-- DATA SUPPLIED follows --
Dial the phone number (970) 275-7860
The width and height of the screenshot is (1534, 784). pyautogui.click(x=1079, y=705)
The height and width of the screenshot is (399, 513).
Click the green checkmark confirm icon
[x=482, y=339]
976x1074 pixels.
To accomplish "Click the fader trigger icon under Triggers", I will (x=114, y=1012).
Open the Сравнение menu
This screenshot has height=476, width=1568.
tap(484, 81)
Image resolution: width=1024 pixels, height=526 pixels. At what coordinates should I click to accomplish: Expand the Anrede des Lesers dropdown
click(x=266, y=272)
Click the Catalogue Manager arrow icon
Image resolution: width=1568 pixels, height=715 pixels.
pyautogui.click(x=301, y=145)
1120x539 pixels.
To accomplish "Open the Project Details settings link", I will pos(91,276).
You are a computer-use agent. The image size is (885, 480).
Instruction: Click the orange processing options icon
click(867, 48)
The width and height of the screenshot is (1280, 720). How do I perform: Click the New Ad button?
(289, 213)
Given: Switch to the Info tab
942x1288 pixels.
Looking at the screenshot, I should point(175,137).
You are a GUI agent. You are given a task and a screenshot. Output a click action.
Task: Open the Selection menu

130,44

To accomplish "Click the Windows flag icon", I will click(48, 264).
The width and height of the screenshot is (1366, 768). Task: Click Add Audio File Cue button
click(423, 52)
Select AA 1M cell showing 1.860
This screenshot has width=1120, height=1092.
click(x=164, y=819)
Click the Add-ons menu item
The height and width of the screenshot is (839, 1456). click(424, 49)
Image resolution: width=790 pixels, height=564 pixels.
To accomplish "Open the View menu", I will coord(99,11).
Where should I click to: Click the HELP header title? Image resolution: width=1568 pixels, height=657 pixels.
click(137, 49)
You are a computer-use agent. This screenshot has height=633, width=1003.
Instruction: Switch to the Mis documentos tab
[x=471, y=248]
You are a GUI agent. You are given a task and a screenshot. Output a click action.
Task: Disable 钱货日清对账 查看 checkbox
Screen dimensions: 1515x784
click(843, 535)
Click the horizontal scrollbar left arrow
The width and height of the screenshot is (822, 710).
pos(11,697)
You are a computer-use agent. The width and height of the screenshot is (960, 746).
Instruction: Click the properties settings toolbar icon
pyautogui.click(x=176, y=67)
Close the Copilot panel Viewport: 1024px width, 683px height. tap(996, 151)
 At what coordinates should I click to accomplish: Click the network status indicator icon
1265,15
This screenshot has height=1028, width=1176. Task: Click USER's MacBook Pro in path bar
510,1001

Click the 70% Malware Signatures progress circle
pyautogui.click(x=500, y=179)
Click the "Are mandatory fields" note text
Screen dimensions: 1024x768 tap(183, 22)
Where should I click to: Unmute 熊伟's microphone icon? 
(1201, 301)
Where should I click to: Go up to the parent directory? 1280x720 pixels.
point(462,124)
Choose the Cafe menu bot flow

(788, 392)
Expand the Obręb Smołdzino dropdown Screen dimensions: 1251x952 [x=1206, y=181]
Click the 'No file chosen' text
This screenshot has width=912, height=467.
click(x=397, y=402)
-- DATA SUPPLIED concluded --
» WORK TO BE COMPLETED:
Each line from the one that contains "Expand the Obręb" through the end of the material above should be returned exactly, and nothing else.

» REPLY TO THE EXERCISE:
Expand the Obręb Smołdzino dropdown Screen dimensions: 1251x952 [x=1206, y=181]
Click the 'No file chosen' text
This screenshot has width=912, height=467.
click(x=397, y=402)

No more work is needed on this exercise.